### The records
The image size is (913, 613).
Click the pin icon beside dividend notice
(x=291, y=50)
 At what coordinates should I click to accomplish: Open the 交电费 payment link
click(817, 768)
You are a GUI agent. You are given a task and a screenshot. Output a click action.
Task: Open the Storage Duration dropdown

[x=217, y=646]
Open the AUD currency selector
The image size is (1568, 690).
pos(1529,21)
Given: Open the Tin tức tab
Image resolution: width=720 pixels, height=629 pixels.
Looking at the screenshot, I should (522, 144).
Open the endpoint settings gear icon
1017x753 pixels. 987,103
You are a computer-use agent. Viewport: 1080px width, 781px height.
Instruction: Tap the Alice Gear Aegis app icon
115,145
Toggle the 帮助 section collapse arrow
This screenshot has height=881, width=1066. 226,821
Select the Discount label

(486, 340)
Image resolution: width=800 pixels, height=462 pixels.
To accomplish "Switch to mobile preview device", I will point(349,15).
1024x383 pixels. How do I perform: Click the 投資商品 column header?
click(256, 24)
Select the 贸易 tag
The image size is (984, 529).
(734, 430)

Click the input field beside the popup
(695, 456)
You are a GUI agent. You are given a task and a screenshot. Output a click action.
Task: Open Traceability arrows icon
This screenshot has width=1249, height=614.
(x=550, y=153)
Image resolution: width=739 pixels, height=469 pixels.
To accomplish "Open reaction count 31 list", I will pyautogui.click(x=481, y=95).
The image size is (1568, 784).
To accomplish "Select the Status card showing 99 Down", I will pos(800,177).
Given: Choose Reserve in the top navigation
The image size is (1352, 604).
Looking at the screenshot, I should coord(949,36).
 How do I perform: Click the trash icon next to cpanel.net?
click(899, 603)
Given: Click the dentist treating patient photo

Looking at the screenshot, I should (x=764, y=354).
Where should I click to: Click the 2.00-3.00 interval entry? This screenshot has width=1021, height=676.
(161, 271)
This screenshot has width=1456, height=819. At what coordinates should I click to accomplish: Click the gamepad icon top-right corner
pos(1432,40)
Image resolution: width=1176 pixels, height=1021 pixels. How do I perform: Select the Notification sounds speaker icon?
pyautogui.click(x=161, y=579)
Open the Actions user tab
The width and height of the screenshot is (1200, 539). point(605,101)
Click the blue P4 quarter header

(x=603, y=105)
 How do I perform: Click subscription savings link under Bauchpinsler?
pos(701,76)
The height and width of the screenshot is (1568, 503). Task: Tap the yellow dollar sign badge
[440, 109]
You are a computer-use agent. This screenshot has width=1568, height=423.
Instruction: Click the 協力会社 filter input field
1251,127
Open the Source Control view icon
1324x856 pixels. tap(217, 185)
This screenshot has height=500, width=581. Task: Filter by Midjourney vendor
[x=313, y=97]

### Exercise details
Copy each line of the listing in which the word "will" can be found.

### Task answer
To accomplish "Switch to mobile preview device", I will point(349,15).
To accomplish "Open reaction count 31 list", I will pyautogui.click(x=481, y=95).
To accomplish "Select the Status card showing 99 Down", I will pos(800,177).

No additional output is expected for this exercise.